[Stored entries]
○ ○ ○ ○

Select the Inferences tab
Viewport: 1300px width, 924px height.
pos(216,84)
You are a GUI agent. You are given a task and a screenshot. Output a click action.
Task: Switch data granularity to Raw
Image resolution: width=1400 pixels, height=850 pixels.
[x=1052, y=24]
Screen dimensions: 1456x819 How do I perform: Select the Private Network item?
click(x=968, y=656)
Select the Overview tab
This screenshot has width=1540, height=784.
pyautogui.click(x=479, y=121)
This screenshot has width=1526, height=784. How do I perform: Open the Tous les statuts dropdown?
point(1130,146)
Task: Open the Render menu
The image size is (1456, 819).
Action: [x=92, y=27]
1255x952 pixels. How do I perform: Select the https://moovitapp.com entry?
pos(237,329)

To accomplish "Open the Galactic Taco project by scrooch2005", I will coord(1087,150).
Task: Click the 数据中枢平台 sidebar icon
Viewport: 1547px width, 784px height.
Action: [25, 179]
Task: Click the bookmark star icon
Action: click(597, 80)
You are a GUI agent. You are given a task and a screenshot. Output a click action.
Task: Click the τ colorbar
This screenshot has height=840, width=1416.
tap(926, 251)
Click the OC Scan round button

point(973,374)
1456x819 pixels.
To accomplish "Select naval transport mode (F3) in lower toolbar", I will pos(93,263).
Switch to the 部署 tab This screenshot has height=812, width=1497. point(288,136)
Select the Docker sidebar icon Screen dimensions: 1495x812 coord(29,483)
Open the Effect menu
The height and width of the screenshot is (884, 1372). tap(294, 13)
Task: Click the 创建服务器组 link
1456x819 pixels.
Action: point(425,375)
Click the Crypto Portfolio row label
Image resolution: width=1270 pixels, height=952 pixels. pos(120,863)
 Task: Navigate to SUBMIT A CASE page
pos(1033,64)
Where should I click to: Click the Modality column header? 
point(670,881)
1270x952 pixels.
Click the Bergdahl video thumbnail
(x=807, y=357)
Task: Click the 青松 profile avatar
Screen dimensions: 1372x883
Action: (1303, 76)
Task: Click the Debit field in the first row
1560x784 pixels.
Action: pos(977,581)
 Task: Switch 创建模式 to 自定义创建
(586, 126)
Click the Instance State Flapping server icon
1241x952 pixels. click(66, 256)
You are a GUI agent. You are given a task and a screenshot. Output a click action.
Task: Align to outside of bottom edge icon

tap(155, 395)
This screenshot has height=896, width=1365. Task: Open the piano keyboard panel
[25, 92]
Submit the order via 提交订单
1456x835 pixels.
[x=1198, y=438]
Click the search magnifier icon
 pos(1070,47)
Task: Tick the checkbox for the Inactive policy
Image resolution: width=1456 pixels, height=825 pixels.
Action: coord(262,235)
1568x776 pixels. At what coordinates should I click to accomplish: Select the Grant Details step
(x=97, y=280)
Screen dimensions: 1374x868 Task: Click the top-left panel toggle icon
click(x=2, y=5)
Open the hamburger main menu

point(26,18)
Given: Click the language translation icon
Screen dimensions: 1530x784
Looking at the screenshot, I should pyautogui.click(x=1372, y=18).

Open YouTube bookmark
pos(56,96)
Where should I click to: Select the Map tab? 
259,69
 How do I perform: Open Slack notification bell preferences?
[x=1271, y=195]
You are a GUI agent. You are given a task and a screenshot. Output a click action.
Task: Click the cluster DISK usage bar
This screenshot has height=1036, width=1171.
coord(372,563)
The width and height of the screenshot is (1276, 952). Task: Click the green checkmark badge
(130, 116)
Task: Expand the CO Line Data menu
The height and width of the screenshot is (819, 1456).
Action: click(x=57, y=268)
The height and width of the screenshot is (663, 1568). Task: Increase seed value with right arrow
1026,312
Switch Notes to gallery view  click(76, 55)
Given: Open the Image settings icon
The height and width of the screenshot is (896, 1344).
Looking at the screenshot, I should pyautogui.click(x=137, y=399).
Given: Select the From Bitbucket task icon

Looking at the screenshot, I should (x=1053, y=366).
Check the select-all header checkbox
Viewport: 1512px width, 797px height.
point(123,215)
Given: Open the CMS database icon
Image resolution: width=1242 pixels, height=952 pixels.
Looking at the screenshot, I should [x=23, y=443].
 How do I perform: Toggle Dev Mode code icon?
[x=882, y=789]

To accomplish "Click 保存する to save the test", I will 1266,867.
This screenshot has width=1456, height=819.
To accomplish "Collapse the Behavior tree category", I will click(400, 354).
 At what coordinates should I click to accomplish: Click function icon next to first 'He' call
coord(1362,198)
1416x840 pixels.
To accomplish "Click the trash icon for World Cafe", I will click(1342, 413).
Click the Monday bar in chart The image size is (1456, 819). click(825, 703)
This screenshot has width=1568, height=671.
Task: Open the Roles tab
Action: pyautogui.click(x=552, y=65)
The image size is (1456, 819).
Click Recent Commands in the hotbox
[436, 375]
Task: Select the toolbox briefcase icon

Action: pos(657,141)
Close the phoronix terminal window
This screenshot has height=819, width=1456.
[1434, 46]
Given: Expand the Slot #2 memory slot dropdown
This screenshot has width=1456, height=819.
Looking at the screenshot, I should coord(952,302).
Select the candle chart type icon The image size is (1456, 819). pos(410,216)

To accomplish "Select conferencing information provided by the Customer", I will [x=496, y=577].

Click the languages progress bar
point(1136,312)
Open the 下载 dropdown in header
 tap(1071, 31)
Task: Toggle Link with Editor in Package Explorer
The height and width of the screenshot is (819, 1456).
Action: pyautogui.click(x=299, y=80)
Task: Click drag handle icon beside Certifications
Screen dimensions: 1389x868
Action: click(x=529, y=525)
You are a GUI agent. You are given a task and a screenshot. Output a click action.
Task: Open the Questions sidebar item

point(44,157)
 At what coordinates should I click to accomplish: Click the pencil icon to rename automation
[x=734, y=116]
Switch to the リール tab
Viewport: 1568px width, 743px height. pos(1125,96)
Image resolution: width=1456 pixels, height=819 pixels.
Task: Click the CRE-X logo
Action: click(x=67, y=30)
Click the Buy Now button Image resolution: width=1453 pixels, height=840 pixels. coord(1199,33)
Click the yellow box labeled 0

○ ○ ○ ○

◆ Exercise aim ◆
Could you write out, exactly as they stand, only the lines above that begin at the line with "Given: Open the CMS database icon" and stop after the line with "Task: Toggle Link"?

◆ Answer ◆
Given: Open the CMS database icon
Image resolution: width=1242 pixels, height=952 pixels.
Looking at the screenshot, I should [x=23, y=443].
 How do I perform: Toggle Dev Mode code icon?
[x=882, y=789]

To accomplish "Click 保存する to save the test", I will 1266,867.
This screenshot has width=1456, height=819.
To accomplish "Collapse the Behavior tree category", I will click(400, 354).
 At what coordinates should I click to accomplish: Click function icon next to first 'He' call
coord(1362,198)
1416x840 pixels.
To accomplish "Click the trash icon for World Cafe", I will click(1342, 413).
Click the Monday bar in chart The image size is (1456, 819). click(825, 703)
This screenshot has width=1568, height=671.
Task: Open the Roles tab
Action: pyautogui.click(x=552, y=65)
The image size is (1456, 819).
Click Recent Commands in the hotbox
[436, 375]
Task: Select the toolbox briefcase icon

Action: pos(657,141)
Close the phoronix terminal window
This screenshot has height=819, width=1456.
[1434, 46]
Given: Expand the Slot #2 memory slot dropdown
This screenshot has width=1456, height=819.
Looking at the screenshot, I should coord(952,302).
Select the candle chart type icon The image size is (1456, 819). pos(410,216)

To accomplish "Select conferencing information provided by the Customer", I will [x=496, y=577].

Click the languages progress bar
point(1136,312)
Open the 下载 dropdown in header
 tap(1071, 31)
Task: Toggle Link with Editor in Package Explorer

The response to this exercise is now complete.